Molti uomini con cancro alla prostata presto sarà mai progresso di cancro fase avanzata. Il sottoinsieme di uomini con malattia indolente sarebbe ottimi candidati per la sorveglianza attiva. Tuttavia, vi è una mancanza di criteri chiari per distinguere tra coloro che sono più a rischio di cancro aggressivo e quelli in cui la malattia seguiranno un corso indolente [4], [32], [33]. PSA come biomarker indicativi solo ha un alto tasso di falsi positivi e falsi negativi significativo [34]. Si espone molti uomini a biopsie inutili ripetuti, con rischi di dolore, infezioni, sepsi, e le potenziali conseguenze a cascata a valle, come la prostatectomia radicale con effetti collaterali di impotenza e incontinenza [35]. Così un importante sfida clinica in oncologia della prostata è quello di individuare, all'interno della popolazione di uomini PSA-positivi, quelli con alto grado o tumore aggressivo, senza la necessità di tutti i pazienti di sottoporsi a una biopsia del tessuto doloroso.
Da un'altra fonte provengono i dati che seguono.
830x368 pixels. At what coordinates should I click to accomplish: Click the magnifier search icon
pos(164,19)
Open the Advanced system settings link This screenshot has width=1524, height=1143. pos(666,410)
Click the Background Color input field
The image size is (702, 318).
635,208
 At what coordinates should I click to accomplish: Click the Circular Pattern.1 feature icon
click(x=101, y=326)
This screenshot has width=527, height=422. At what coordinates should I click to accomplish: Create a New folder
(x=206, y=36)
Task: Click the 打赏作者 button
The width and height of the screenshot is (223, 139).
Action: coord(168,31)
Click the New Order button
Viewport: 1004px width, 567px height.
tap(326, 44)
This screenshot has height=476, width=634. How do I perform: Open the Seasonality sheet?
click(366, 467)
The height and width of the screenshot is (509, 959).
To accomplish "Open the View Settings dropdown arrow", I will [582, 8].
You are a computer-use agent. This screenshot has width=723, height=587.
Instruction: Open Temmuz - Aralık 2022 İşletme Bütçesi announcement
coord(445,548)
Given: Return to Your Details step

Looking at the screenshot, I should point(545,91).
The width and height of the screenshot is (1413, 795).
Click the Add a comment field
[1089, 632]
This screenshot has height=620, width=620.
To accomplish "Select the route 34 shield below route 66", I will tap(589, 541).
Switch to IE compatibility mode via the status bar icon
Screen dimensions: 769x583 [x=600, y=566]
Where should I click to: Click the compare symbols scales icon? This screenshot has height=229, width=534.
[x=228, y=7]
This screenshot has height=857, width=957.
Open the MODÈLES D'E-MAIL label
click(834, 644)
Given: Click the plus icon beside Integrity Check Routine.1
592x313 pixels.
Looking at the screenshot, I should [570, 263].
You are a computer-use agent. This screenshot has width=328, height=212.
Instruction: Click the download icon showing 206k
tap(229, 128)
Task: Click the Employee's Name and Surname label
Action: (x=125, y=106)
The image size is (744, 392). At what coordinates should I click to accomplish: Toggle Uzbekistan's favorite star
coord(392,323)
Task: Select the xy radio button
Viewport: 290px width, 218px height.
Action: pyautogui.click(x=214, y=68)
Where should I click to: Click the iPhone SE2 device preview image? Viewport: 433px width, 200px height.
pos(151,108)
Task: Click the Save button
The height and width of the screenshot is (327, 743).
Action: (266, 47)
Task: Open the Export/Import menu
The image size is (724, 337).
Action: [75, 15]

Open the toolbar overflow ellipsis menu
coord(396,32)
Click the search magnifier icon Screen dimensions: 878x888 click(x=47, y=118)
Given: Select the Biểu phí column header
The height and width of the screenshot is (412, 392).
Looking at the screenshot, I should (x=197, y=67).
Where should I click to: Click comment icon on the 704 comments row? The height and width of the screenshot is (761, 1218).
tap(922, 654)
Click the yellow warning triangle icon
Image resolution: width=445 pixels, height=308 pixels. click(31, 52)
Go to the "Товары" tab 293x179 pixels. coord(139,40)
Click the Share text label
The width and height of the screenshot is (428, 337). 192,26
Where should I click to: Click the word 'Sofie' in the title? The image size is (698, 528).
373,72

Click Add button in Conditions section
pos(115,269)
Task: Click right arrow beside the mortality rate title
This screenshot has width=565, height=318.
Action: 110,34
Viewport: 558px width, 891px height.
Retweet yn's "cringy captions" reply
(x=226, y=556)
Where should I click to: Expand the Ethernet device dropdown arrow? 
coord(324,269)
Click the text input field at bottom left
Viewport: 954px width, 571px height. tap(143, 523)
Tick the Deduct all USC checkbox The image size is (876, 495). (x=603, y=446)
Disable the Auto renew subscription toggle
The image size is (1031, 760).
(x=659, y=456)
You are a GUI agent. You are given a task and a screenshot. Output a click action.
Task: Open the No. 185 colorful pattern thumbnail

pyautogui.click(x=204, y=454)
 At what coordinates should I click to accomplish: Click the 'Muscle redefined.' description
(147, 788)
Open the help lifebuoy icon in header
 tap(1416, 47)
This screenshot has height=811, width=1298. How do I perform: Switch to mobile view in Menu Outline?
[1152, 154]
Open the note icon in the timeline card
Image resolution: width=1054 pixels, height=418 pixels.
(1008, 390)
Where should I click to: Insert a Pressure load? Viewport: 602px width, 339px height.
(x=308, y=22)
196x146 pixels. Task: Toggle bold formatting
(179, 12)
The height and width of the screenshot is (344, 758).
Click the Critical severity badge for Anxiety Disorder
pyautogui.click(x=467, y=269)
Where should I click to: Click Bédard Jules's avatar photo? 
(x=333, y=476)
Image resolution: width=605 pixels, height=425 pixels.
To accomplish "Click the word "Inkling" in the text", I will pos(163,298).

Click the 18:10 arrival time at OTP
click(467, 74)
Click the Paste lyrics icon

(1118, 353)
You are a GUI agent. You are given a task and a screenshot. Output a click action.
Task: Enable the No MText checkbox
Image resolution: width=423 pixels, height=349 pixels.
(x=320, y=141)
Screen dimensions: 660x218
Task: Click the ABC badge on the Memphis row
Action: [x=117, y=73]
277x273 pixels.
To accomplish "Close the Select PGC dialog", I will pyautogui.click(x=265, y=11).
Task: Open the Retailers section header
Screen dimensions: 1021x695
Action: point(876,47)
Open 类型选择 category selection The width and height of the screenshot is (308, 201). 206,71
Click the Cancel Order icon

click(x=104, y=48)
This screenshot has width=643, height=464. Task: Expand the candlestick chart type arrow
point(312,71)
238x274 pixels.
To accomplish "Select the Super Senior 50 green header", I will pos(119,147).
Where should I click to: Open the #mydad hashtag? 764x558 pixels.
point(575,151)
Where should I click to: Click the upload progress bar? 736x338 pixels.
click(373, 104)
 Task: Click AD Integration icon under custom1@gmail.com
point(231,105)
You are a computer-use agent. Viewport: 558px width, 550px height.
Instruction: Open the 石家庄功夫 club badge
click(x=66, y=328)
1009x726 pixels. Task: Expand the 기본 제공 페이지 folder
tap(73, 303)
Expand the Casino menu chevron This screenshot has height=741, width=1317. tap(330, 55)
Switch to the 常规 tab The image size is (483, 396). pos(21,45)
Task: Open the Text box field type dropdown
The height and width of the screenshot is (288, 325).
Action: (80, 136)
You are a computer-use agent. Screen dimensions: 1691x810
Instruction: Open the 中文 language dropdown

Il sangue- firma biomarker basato riportato qui identifica i tumori della prostata con punteggio di Gleason tra 7 (4 + 3) e 10. replicato in una popolazione più generalizzata e rappresentativo, questa firma biomarcatore può essere raffinato e utilizzato per formare la base di un semplice esame del sangue. Utilizzato in combinazione con PSA come strumento di stratificazione del rischio, la firma riportata in grado di identificare gli uomini a rischio di avere il cancro alla prostata ad alto grado. Biopsia, saturazione biopsia, la conferma e l'intervento può essere raccomandato per gli uomini di questa categoria, come trattamento per il cancro di qualità superiore ha mostrato di influenzare positivamente i tassi di sopravvivenza a 5 anni rispetto a osservazione [36]. Al contrario, gli uomini senza questa firma biomarker possono avere più fiducia nella scelta di "sorveglianza attiva" rispetto alla terapia immediata.

Informazioni di supporto
Appendice S1.
Dettagli di biopsie di campioni di cancro alla prostata.
doi: 10.1371 /journal.pone.0045802.s001
(DOC)

Riconoscimenti

Vorremmo riconoscere i contributi di Dr G Lee e il dottor WL Chong. Gli autori ringraziano l'assistenza editoriale di Isolde principe e David J Novak.